5. **Read the answer**:
* The numbers below the line (1, 2i, 2 - 4i) are the coefficients of our quotient. Since we started with x³, our answer starts one power lower, at x².
So the quotient is 1x² + 2ix + (2 - 4i).
* The very last number below the line (-6 - 2i) is our remainder.

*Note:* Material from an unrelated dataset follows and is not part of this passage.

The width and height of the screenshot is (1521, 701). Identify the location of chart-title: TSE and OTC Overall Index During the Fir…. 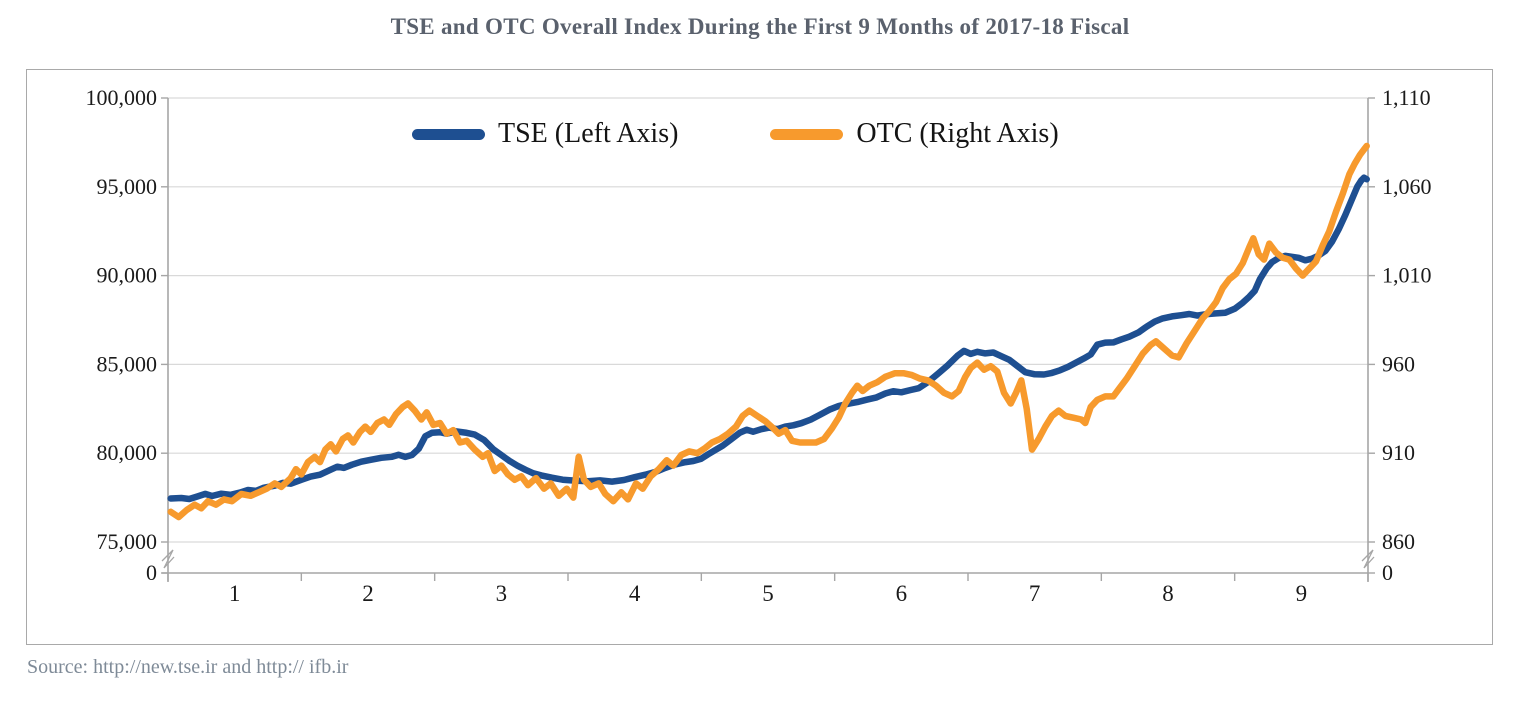
(760, 26).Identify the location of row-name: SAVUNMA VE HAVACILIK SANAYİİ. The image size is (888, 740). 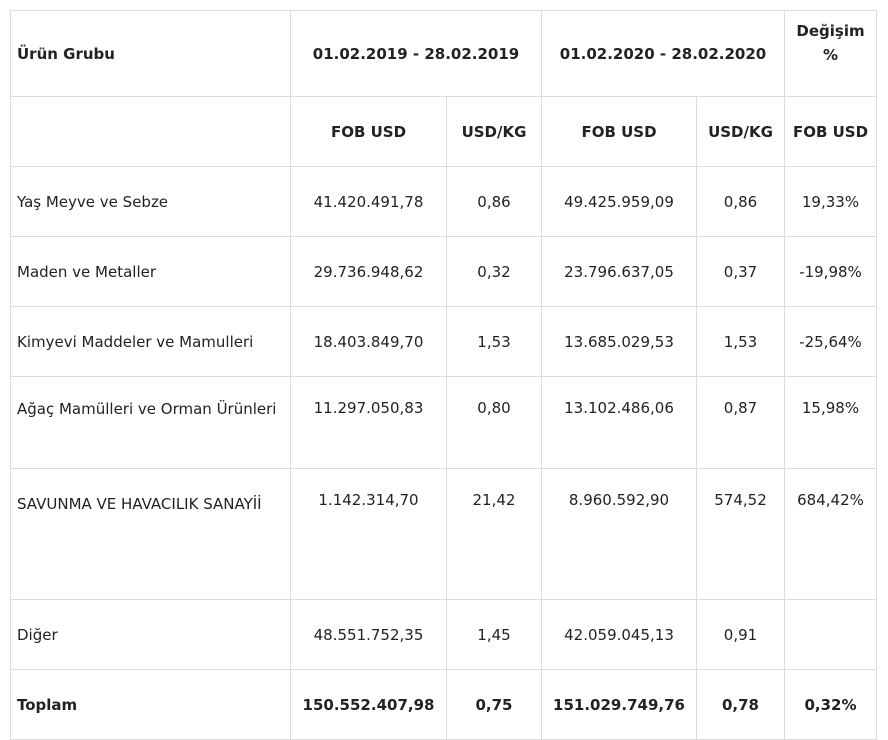
(150, 534).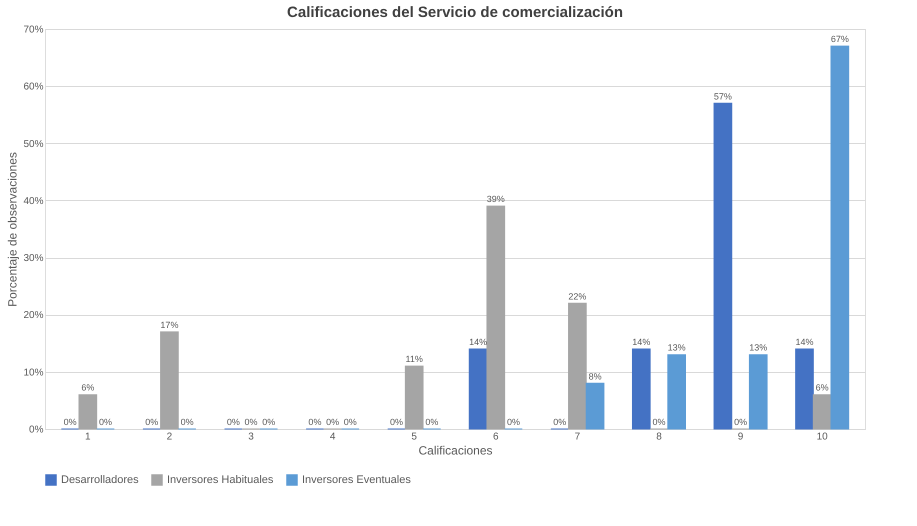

So, when you divide (x³ + 3ix² - 4ix - 2) by (x + i), you get (x² + 2ix + (2 - 4i)) with a remainder of (-6 - 2i). We usually write this as:
x² + 2ix + (2 - 4i) + (-6 - 2i) / (x + i)

Alternative answer

Answer: $x^2 + 2ix + (2-4i) + \frac{-6-2i}{x+i}$ Explain
This is a question about dividing polynomials using a cool shortcut called synthetic division, even when there are imaginary numbers involved! . The solving step is:

1. We want to divide $(x^3 + 3ix^2 - 4ix - 2)$ by $(x+i)$.
2. For synthetic division, we take the number that makes the bottom part $(x+i)$ equal to zero. That number is $-i$. This is our special helper number!
3. Next, we write down just the numbers (coefficients) from the top polynomial: $1$ (for $x^3$), $3i$ (for $x^2$), $-4i$ (for $x$), and $-2$ (the constant).
4. Now we set up our synthetic division table and do some fun calculations:
```
-i | 1 3i -4i -2
| -i 2 (-4 - 2i)
-----------------------------
1 2i (2 - 4i) (-6 - 2i)
```
* First, we bring down the $1$.
* Then, we multiply our helper number $-i$ by $1$, which gives us $-i$. We write this under $3i$.
* We add $3i$ and $-i$ together to get $2i$.
* Next, we multiply $-i$ by $2i$. That's $-2i^2$. Remember $i^2$ is $-1$, so this becomes $-2 \times (-1) = 2$. We write this under $-4i$.
* We add $-4i$ and $2$ together to get $2 - 4i$.
* Almost there! We multiply $-i$ by $(2 - 4i)$. This gives us $-2i + 4i^2$. Since $i^2$ is $-1$, this becomes $-2i - 4$. We write this under $-2$.
* Finally, we add $-2$ and $(-4 - 2i)$ together, which results in $-6 - 2i$.
5. The numbers on the bottom row, except for the very last one, are the coefficients of our answer (the quotient). Since we started with $x^3$ and divided by an $x$ term, our answer will start with $x^2$. So, the quotient is $1x^2 + 2ix + (2-4i)$.
6. The very last number we found, $-6 - 2i$, is our remainder.
7. So, the final answer is $x^2 + 2ix + (2-4i)$ with a remainder of $(-6 - 2i)$, or written as a full expression: $x^2 + 2ix + (2-4i) + \frac{-6-2i}{x+i}$.